_Your instructions_
Set down exactly the lines in the records below that run from the line with "How do I perform: Open the Board" to the line with "This screenshot has width=640, height=427.", inclusive, and nothing more.

_Records to process_
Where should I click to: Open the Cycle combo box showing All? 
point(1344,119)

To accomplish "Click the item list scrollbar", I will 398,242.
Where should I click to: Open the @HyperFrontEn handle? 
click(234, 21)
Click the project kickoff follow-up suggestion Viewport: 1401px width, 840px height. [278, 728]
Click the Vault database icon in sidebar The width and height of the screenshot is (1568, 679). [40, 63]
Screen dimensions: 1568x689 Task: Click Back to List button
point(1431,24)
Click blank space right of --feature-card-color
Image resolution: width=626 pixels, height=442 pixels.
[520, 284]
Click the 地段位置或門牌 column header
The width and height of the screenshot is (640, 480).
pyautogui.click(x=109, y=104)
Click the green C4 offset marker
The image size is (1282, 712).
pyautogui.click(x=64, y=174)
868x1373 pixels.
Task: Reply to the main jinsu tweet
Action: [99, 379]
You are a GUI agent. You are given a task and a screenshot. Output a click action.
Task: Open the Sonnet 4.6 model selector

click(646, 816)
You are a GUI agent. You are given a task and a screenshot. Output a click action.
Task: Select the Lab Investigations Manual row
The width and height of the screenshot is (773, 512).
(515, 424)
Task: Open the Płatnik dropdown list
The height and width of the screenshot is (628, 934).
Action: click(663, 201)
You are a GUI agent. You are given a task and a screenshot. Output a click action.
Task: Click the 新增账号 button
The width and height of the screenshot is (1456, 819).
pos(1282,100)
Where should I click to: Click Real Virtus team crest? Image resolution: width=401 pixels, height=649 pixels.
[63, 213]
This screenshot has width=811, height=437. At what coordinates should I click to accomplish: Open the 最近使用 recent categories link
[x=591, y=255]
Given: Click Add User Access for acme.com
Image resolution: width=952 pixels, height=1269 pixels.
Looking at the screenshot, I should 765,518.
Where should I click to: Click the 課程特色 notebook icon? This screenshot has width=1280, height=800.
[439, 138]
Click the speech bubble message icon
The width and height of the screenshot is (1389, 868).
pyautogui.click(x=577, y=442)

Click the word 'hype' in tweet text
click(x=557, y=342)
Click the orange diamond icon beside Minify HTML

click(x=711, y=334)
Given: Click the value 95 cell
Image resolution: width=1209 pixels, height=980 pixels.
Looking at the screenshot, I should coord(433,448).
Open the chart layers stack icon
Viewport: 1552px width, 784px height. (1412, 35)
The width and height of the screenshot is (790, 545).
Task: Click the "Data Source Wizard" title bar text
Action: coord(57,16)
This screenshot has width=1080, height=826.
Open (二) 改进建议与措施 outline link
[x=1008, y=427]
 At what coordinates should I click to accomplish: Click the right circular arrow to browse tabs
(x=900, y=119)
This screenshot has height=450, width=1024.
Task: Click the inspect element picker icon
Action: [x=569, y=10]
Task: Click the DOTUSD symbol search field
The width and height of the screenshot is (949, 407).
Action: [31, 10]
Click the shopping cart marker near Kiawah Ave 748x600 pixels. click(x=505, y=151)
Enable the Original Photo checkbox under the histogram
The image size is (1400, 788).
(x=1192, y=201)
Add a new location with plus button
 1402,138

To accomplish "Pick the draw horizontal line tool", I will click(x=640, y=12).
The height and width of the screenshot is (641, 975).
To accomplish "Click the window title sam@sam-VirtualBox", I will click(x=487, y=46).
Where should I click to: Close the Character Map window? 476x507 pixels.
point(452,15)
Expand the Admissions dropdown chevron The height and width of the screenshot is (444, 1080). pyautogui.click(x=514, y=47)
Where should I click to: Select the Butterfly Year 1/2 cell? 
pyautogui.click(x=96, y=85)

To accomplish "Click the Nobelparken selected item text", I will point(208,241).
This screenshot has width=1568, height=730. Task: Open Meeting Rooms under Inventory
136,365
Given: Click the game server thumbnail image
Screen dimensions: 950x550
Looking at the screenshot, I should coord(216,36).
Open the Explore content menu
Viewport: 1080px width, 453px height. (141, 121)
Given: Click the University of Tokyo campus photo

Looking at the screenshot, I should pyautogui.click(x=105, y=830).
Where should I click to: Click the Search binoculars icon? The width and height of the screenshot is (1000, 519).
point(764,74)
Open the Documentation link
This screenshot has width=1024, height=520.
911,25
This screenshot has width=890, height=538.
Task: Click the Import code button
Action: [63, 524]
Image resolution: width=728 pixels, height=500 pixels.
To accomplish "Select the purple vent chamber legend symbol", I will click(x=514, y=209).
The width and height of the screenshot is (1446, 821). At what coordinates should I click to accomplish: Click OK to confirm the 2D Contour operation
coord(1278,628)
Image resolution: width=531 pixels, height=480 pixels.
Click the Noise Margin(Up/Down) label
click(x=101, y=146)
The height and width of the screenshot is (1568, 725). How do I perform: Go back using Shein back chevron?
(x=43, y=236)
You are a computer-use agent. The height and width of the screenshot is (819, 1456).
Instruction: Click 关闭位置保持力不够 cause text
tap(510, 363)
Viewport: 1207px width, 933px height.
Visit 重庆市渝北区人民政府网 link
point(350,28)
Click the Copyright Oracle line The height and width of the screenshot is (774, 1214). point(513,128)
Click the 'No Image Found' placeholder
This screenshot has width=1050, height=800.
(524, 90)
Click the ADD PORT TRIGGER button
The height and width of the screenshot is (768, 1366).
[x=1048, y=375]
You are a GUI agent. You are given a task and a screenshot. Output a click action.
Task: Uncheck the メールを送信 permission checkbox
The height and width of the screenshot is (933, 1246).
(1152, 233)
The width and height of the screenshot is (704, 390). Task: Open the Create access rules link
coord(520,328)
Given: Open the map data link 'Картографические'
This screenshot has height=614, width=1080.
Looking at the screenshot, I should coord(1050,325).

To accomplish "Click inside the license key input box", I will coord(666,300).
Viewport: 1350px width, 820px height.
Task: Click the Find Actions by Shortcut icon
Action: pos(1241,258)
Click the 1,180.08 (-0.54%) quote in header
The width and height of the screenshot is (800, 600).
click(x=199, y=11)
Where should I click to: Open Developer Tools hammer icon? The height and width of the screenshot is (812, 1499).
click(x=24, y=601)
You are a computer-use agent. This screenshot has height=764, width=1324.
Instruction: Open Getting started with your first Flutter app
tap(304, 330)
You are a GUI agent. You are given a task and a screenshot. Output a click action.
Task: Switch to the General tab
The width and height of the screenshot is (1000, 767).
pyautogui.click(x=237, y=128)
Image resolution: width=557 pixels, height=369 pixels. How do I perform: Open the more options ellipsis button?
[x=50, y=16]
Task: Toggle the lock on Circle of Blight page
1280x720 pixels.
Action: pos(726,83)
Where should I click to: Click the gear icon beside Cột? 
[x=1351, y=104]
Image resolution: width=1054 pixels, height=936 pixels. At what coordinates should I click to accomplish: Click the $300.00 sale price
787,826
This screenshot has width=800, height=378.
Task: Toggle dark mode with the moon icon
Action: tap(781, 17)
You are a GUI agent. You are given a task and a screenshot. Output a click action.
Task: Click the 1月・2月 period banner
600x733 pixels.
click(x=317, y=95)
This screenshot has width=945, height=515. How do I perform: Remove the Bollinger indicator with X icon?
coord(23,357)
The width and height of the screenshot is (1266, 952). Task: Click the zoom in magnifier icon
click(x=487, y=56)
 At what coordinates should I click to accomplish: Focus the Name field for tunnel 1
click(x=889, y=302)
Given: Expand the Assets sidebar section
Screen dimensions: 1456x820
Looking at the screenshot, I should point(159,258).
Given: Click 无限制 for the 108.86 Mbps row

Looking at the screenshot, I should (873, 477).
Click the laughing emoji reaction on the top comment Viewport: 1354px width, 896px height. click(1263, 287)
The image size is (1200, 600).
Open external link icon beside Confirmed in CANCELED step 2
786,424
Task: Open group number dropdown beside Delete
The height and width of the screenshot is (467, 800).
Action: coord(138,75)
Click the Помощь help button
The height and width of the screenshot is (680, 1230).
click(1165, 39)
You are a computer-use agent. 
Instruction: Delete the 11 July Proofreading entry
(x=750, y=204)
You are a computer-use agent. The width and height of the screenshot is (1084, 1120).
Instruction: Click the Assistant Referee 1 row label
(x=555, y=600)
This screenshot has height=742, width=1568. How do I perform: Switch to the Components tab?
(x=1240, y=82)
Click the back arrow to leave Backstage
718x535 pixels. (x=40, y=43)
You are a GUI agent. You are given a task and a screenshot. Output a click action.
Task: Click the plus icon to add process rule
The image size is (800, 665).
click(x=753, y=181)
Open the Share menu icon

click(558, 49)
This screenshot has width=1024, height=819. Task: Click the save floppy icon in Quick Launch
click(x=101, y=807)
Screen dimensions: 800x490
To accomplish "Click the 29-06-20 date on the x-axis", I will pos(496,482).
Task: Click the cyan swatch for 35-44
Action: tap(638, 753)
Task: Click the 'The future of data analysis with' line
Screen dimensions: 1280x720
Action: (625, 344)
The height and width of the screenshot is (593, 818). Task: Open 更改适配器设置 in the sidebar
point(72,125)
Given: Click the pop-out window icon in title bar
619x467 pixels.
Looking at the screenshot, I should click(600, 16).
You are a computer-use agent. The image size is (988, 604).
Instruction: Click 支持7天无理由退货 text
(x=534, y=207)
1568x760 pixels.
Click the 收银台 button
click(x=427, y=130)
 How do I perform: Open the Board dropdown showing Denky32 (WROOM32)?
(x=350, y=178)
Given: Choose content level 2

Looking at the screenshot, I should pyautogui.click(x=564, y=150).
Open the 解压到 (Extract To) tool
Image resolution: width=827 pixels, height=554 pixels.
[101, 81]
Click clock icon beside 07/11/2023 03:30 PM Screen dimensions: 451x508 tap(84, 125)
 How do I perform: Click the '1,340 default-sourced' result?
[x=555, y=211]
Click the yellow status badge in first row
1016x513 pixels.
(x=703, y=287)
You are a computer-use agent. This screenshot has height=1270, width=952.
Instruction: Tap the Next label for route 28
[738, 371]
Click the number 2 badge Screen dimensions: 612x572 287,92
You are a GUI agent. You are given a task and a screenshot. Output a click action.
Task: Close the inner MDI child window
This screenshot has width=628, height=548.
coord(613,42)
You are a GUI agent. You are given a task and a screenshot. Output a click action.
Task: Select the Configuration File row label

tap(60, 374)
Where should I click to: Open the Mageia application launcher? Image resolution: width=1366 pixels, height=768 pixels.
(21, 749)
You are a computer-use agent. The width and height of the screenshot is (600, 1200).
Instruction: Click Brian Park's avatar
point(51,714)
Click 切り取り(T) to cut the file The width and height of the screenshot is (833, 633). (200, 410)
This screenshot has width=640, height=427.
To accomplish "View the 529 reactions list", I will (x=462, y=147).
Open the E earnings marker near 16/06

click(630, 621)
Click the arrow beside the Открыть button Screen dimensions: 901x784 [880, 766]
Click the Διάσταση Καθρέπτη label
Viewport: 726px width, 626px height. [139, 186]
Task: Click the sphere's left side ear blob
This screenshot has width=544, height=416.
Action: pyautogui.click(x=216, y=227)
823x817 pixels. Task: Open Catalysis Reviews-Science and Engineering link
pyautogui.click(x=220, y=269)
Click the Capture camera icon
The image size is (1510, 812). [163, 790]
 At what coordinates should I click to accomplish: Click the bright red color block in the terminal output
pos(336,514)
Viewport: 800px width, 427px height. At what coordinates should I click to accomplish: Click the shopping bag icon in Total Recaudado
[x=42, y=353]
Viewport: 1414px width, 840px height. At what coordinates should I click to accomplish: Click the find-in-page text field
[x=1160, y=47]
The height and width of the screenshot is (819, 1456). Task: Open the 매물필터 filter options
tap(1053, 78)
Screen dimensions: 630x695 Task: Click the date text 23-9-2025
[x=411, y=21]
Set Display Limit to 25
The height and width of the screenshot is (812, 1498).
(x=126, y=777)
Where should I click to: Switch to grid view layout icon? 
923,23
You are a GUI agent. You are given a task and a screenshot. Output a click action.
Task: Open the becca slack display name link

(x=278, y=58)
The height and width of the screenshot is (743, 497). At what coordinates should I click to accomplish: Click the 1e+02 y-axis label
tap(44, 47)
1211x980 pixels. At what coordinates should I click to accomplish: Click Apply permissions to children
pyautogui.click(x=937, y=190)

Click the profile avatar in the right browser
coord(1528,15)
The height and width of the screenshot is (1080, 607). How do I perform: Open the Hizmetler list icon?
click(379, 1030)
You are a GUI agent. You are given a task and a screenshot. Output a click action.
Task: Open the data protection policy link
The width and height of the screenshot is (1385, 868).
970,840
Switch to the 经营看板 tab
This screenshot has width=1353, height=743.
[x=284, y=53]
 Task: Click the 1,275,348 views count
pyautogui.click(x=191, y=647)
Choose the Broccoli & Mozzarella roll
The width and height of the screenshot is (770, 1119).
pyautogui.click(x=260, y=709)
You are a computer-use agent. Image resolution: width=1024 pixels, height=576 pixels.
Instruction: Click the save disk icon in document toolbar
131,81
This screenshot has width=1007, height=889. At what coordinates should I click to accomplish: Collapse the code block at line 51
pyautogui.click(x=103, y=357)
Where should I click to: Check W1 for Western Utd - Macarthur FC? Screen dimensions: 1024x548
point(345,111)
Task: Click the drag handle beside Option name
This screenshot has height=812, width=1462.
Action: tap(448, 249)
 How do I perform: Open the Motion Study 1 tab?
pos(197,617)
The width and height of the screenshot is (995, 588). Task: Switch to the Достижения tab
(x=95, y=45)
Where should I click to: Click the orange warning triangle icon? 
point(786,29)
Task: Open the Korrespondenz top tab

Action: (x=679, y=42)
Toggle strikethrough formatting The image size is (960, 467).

_Answer to the problem_
 How do I perform: Open the Board dropdown showing Denky32 (WROOM32)?
(x=350, y=178)
Given: Choose content level 2

Looking at the screenshot, I should pyautogui.click(x=564, y=150).
Open the 解压到 (Extract To) tool
Image resolution: width=827 pixels, height=554 pixels.
[101, 81]
Click clock icon beside 07/11/2023 03:30 PM Screen dimensions: 451x508 tap(84, 125)
 How do I perform: Click the '1,340 default-sourced' result?
[x=555, y=211]
Click the yellow status badge in first row
1016x513 pixels.
(x=703, y=287)
You are a computer-use agent. This screenshot has height=1270, width=952.
Instruction: Tap the Next label for route 28
[738, 371]
Click the number 2 badge Screen dimensions: 612x572 287,92
You are a GUI agent. You are given a task and a screenshot. Output a click action.
Task: Close the inner MDI child window
This screenshot has width=628, height=548.
coord(613,42)
You are a GUI agent. You are given a task and a screenshot. Output a click action.
Task: Select the Configuration File row label

tap(60, 374)
Where should I click to: Open the Mageia application launcher? Image resolution: width=1366 pixels, height=768 pixels.
(21, 749)
You are a computer-use agent. The width and height of the screenshot is (600, 1200).
Instruction: Click Brian Park's avatar
point(51,714)
Click 切り取り(T) to cut the file The width and height of the screenshot is (833, 633). (200, 410)
This screenshot has width=640, height=427.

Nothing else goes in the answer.